Welcome Clarity on Property Repossessions

October 3, 2011

The High Court has clarified that where a mortgage expressly incorporates certain statutory rights and remedies, such rights and remedies will continue to be enforceable even in the event that the relevant legislation is subsequently repealed.

The clarification came in a judgment delivered by Ms Justice Laffoy in proceedings for possession brought by receivers appointed by Bank of Scotland and Irish Life & Permanent. Under the mortgage deeds, the banks had power to appoint a receiver at any time after the power of sale had become exercisable. Importantly, the deeds also provided that neither the power to appoint a receiver nor the receiver’s powers on appointment were dependent on statutory powers set out in the Conveyancing Act 1881. The defendants argued that because the relevant sections of the 1881 Act had been repealed by the Land and Conveyancing Law Reform Act 2009, the receivers had not been validly appointed and did not have power to take possession.
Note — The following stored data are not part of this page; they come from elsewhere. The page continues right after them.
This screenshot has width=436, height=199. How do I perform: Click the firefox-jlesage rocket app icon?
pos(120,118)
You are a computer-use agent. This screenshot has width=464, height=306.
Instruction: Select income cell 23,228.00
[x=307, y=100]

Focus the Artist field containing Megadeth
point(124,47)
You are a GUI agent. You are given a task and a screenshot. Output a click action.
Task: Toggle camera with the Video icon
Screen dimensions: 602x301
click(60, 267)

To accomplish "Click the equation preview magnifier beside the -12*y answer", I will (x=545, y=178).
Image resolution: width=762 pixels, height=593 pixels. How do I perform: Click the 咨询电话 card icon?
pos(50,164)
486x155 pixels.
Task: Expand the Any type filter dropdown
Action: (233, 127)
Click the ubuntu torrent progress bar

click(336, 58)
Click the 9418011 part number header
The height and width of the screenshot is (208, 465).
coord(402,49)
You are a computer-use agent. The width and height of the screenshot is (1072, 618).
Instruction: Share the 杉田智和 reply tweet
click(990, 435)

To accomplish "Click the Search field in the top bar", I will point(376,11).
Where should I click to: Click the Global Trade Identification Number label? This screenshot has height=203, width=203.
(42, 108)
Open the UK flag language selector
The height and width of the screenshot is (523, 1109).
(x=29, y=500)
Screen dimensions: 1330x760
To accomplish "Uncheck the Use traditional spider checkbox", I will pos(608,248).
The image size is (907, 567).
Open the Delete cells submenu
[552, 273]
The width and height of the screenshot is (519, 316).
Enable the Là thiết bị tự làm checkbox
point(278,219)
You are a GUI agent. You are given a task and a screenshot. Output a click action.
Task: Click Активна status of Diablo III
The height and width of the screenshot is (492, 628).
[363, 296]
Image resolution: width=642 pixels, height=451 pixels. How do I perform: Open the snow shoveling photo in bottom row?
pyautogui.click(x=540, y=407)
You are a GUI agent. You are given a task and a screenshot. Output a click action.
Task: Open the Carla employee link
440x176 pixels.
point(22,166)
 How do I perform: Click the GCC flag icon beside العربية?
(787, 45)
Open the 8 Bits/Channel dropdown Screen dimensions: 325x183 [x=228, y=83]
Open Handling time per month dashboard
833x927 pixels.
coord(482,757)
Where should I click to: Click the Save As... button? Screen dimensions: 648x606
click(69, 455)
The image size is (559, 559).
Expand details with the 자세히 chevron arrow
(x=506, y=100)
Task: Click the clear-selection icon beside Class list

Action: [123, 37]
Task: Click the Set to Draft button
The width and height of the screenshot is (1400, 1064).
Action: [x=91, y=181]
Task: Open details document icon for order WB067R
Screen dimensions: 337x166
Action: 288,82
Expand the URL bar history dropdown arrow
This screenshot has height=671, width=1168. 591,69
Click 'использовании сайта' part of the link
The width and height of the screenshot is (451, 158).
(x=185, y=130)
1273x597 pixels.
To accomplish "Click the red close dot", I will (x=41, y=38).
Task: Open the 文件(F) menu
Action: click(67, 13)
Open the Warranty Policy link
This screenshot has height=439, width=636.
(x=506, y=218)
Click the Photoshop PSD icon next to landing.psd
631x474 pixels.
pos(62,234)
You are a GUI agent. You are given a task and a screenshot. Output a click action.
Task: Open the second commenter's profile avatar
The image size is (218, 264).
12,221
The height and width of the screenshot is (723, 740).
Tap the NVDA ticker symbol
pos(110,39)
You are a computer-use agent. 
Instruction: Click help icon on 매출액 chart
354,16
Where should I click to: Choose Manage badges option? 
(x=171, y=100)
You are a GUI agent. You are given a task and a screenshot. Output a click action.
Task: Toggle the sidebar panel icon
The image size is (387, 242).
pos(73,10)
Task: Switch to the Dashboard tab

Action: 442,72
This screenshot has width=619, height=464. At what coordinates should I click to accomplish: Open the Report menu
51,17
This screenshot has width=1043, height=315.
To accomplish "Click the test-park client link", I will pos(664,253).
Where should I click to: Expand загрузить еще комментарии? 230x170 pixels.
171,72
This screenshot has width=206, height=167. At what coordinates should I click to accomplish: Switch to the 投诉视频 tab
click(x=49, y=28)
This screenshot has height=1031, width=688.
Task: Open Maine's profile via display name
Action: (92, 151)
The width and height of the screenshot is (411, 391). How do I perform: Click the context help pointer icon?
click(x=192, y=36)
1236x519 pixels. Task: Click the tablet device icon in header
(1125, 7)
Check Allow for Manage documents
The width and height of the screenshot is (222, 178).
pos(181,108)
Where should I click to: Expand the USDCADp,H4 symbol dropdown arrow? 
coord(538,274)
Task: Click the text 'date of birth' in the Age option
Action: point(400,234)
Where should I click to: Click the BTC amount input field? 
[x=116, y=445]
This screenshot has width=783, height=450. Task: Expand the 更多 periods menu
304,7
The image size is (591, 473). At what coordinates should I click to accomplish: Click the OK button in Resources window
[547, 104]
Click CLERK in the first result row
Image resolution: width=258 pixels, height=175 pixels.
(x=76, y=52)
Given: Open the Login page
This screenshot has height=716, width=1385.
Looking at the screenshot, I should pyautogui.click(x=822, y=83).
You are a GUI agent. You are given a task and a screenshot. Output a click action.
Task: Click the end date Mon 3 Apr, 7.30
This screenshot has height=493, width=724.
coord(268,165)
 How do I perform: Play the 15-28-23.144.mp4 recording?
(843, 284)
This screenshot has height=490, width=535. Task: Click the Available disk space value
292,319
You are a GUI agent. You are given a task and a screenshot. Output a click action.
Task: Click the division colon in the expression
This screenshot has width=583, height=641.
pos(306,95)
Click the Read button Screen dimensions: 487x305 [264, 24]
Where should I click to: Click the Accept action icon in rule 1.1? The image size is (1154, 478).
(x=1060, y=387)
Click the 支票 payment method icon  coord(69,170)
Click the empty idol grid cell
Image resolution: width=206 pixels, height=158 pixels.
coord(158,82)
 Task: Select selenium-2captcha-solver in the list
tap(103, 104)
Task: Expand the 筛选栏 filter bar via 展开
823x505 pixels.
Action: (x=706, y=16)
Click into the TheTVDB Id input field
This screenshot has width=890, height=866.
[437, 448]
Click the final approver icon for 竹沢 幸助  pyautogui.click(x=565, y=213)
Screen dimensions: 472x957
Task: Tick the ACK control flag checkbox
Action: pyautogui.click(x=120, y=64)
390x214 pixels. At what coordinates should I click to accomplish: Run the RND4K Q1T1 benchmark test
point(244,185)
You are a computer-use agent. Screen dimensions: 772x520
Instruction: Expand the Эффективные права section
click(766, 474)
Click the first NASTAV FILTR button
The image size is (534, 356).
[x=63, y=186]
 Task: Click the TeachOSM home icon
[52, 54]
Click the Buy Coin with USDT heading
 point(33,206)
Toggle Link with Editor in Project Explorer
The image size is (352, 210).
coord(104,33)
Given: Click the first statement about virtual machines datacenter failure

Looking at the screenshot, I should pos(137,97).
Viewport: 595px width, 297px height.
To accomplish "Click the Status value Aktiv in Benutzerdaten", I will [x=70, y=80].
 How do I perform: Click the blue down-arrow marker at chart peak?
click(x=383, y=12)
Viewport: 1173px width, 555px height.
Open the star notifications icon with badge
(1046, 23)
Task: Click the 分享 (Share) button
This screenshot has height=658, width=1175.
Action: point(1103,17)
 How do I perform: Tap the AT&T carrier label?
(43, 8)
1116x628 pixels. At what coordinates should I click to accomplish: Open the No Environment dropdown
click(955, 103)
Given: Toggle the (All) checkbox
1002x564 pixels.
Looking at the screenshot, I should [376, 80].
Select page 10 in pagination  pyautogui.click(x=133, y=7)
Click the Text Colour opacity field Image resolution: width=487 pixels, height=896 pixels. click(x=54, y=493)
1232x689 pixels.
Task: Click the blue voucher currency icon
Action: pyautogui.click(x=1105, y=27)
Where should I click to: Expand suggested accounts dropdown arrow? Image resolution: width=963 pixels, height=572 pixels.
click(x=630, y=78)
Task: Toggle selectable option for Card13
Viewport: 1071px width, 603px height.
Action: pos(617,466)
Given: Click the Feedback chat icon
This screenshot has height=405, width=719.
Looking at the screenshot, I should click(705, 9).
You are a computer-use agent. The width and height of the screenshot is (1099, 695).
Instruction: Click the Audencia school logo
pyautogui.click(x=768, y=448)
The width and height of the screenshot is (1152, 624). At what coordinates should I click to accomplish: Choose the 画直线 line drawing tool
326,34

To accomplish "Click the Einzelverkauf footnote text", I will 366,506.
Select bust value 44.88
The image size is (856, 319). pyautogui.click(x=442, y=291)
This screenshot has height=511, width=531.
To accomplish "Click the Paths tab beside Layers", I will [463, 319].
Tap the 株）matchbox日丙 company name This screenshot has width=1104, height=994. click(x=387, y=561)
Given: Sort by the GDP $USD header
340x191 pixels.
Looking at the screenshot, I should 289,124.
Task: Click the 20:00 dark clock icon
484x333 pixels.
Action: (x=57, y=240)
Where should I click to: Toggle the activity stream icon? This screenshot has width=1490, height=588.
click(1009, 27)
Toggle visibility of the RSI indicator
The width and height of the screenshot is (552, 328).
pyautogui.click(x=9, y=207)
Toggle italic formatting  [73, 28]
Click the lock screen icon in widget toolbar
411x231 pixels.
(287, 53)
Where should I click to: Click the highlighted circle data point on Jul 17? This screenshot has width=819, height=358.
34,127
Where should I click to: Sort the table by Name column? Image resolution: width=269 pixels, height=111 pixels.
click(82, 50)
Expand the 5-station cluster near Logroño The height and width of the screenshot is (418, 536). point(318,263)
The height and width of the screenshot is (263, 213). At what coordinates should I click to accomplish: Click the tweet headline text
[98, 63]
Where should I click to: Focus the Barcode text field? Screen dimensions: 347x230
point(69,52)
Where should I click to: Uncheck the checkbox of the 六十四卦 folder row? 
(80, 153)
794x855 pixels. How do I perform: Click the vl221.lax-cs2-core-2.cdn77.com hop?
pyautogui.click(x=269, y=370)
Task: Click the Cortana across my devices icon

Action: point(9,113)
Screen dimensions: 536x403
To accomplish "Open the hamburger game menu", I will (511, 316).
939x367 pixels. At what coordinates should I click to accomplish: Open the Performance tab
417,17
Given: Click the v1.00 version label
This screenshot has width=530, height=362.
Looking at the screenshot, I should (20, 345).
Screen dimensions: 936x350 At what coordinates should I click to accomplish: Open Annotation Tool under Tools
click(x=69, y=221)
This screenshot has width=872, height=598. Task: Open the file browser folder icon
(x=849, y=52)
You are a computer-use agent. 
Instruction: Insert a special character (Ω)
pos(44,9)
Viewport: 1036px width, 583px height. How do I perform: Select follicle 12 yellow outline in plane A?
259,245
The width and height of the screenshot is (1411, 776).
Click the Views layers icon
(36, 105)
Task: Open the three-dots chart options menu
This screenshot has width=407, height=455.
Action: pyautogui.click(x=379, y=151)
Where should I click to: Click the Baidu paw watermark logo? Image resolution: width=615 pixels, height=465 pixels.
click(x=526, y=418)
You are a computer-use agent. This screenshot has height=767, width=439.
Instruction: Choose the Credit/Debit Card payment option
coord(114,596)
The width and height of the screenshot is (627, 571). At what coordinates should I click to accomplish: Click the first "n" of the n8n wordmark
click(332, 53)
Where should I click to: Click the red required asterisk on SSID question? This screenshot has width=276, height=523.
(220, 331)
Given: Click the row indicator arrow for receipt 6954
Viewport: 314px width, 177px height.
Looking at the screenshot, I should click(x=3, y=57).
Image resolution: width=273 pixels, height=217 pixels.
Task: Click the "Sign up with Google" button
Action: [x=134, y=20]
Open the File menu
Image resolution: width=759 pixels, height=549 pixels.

Ms. Justice Laffoy did not agree. She held that the fact that the relevant sections of the 1881 Act had been repealed could not vary the construction of the mortgages or impact on the contractual relationship created between the banks and the mortgagees.

The judge dismissed the argument that the Start Mortgages case, which has created serious difficulties for lending institutions, was relevant to the case before her. In that case, Ms Justice Dunne found that the repeal by the 2009 Act of certain sections of the Registration of Title Act 1964 had created a lacuna in the law regarding the enforcement of mortgages executed before 2009. Under the 1964 Act the registered owner of a charge could apply to court for possession of the charged property when repayment of the money secured by the charge had become due. As this provision has now been repealed, where monies become due and owing under a mortgage executed before December 2009, lenders have no statutory (as distinct from contractual) basis to apply for an order for possession, unless they have made a demand for repayment before 1 December 2009.

Judge Laffoy’s decision provides welcome clarification to lending institutions on the validity of the appointment of receivers following the Start Mortgages decision. However, the Start Mortgages decision has not been overruled and must still be considered when seeking an order for possession of registered land where the mortgage was in place prior to 1 December 2009.   

Contributed by Louise Butler.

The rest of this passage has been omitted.